Question

Find the radius of convergence of the series.$$\sum_{n=1}^{\infty} \frac{(-1)^{n} x^{n}}{n}$$

Answer

**step1** Understanding the problem

We are asked to find the radius of convergence of the given power series. The series is expressed as $$\sum_{n=1}^{\infty} \frac{(-1)^{n} x^{n}}{n}$$.

**step2** Identifying the appropriate method

To determine the radius of convergence for a power series of the form $$\sum_{n=0}^{\infty} A_n x^n$$, the Ratio Test is a standard and effective method.
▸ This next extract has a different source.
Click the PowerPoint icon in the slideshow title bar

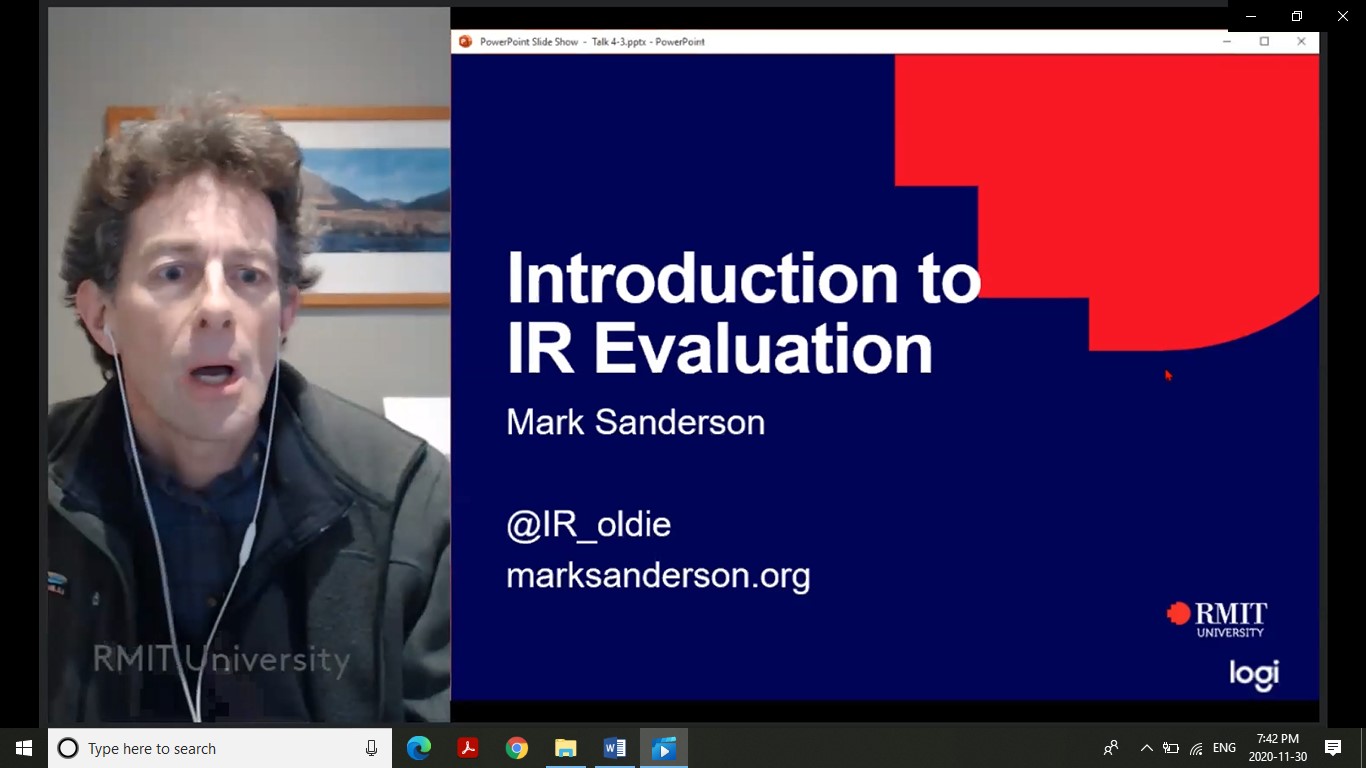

The Ratio Test states that the series converges if the limit $$L = \lim_{n \to \infty} \left| \frac{A_{n+1}}{A_n} \right|$$ is less than 1. The radius of convergence, $$R$$, is found by setting $$L < 1$$.

**step3** Setting up the Ratio Test

For the given series, the general term is $$A_n = \frac{(-1)^{n} x^{n}}{n}$$.
The term for $$n+1$$ is $$A_{n+1} = \frac{(-1)^{n+1} x^{n+1}}{n+1}$$.

**step4** Calculating the ratio $$|A_{n+1}/A_n|$$

We now compute the absolute value of the ratio of consecutive terms:
$$\left| \frac{A_{n+1}}{A_n} \right| = \left| \frac{\frac{(-1)^{n+1} x^{n+1}}{n+1}}{\frac{(-1)^{n} x^{n}}{n}} \right|$$
To simplify, we multiply by the reciprocal of the denominator:
$$= \left| \frac{(-1)^{n+1} x^{n+1}}{n+1} \cdot \frac{n}{(-1)^{n} x^{n}} \right|$$
We can separate the terms:
$$= \left| \frac{(-1)^{n+1}}{(-1)^{n}} \cdot \frac{x^{n+1}}{x^{n}} \cdot \frac{n}{n+1} \right|$$
Simplify each part:
$$\frac{(-1)^{n+1}}{(-1)^{n}} = (-1)$$
$$\frac{x^{n+1}}{x^{n}} = x$$
So, the expression becomes:
$$= \left| (-1) \cdot x \cdot \frac{n}{n+1} \right|$$
Using the property $$|ab| = |a||b|$$, and knowing that $$|-1|=1$$ and for positive $$n$$, $$\frac{n}{n+1}$$ is positive:
$$= |-1| \cdot |x| \cdot \left| \frac{n}{n+1} \right|$$
$$= 1 \cdot |x| \cdot \frac{n}{n+1}$$
$$= |x| \cdot \frac{n}{n+1}$$

**step5** Evaluating the limit

Next, we find the limit of this ratio as $$n$$ approaches infinity:
$$L = \lim_{n \to \infty} \left( |x| \cdot \frac{n}{n+1} \right)$$
Since $$|x|$$ is a constant with respect to $$n$$, we can take it out of the limit:
$$L = |x| \cdot \lim_{n \to \infty} \left( \frac{n}{n+1} \right)$$
To evaluate the limit of the fraction, we can divide both the numerator and the denominator by the highest power of $$n$$, which is $$n$$:
$$\lim_{n \to \infty} \left( \frac{n/n}{(n+1)/n} \right) = \lim_{n \to \infty} \left( \frac{1}{1+1/n} \right)$$
As $$n$$ approaches infinity, the term $$1/n$$ approaches $$0$$.
Therefore, the limit of the fraction is:
$$\lim_{n \to \infty} \left( \frac{1}{1+1/n} \right) = \frac{1}{1+0} = 1$$
Substituting this back into the expression for $$L$$:
$$L = |x| \cdot 1 = |x|$$

**step6** Determining the radius of convergence

According to the Ratio Test, the series converges if $$L < 1$$.
From our calculation, $$L = |x|$$.
So, the series converges when $$|x| < 1$$.
The radius of convergence, $$R$$, is defined as the value such that the series converges for $$|x| < R$$.
Comparing $$|x| < 1$$ with $$|x| < R$$, we identify the radius of convergence.
Thus, the radius of convergence is $$R=1$$.